Produce an exact copy of the lines from the line that contains "Click the 当前值(MRQ) 1.83 heading" to the end of the listing below.
(INFORMATION GIVEN begins)
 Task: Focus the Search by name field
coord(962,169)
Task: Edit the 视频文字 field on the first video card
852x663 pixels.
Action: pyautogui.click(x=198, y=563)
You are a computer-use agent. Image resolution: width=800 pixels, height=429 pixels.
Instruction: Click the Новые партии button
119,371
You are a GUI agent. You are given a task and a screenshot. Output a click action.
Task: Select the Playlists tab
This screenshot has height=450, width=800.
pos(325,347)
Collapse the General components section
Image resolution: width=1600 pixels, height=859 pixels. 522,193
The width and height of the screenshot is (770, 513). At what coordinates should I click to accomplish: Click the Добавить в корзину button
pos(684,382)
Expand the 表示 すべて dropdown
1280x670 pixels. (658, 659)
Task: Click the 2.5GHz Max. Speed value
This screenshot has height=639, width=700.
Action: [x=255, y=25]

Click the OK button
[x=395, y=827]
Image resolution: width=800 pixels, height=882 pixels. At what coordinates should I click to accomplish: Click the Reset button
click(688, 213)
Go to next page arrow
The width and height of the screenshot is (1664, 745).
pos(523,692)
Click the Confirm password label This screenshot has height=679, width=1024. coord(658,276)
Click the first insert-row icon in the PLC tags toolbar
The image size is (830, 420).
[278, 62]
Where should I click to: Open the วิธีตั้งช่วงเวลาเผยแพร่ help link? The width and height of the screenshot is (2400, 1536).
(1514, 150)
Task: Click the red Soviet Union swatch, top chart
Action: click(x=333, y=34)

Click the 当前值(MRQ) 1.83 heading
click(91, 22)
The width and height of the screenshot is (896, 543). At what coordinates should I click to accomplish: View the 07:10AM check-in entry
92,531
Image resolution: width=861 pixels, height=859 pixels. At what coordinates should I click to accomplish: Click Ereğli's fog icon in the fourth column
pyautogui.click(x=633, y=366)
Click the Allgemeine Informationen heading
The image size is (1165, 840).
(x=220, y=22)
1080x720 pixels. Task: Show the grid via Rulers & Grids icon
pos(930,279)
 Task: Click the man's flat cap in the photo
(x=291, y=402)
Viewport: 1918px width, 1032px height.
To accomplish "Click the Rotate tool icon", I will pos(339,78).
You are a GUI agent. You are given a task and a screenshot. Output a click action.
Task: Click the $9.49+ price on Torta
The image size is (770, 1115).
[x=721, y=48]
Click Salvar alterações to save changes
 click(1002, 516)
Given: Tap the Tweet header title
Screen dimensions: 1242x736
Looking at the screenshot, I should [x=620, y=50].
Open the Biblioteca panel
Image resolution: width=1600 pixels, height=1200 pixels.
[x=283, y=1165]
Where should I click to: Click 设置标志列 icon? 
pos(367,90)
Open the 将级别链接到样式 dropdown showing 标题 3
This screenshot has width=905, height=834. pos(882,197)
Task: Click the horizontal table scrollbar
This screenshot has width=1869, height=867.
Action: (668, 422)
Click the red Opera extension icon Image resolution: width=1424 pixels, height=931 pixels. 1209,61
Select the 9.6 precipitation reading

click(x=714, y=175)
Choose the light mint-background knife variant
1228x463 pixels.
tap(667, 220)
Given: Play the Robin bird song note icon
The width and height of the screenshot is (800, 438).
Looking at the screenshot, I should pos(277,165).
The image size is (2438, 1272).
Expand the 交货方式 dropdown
(INFORMATION GIVEN ends)
WRITTEN RESPONSE
Click the 当前值(MRQ) 1.83 heading
click(91, 22)
The width and height of the screenshot is (896, 543). At what coordinates should I click to accomplish: View the 07:10AM check-in entry
92,531
Image resolution: width=861 pixels, height=859 pixels. At what coordinates should I click to accomplish: Click Ereğli's fog icon in the fourth column
pyautogui.click(x=633, y=366)
Click the Allgemeine Informationen heading
The image size is (1165, 840).
(x=220, y=22)
1080x720 pixels. Task: Show the grid via Rulers & Grids icon
pos(930,279)
 Task: Click the man's flat cap in the photo
(x=291, y=402)
Viewport: 1918px width, 1032px height.
To accomplish "Click the Rotate tool icon", I will pos(339,78).
You are a GUI agent. You are given a task and a screenshot. Output a click action.
Task: Click the $9.49+ price on Torta
The image size is (770, 1115).
[x=721, y=48]
Click Salvar alterações to save changes
 click(1002, 516)
Given: Tap the Tweet header title
Screen dimensions: 1242x736
Looking at the screenshot, I should [x=620, y=50].
Open the Biblioteca panel
Image resolution: width=1600 pixels, height=1200 pixels.
[x=283, y=1165]
Where should I click to: Click 设置标志列 icon? 
pos(367,90)
Open the 将级别链接到样式 dropdown showing 标题 3
This screenshot has width=905, height=834. pos(882,197)
Task: Click the horizontal table scrollbar
This screenshot has width=1869, height=867.
Action: (668, 422)
Click the red Opera extension icon Image resolution: width=1424 pixels, height=931 pixels. 1209,61
Select the 9.6 precipitation reading

click(x=714, y=175)
Choose the light mint-background knife variant
1228x463 pixels.
tap(667, 220)
Given: Play the Robin bird song note icon
The width and height of the screenshot is (800, 438).
Looking at the screenshot, I should pos(277,165).
The image size is (2438, 1272).
Expand the 交货方式 dropdown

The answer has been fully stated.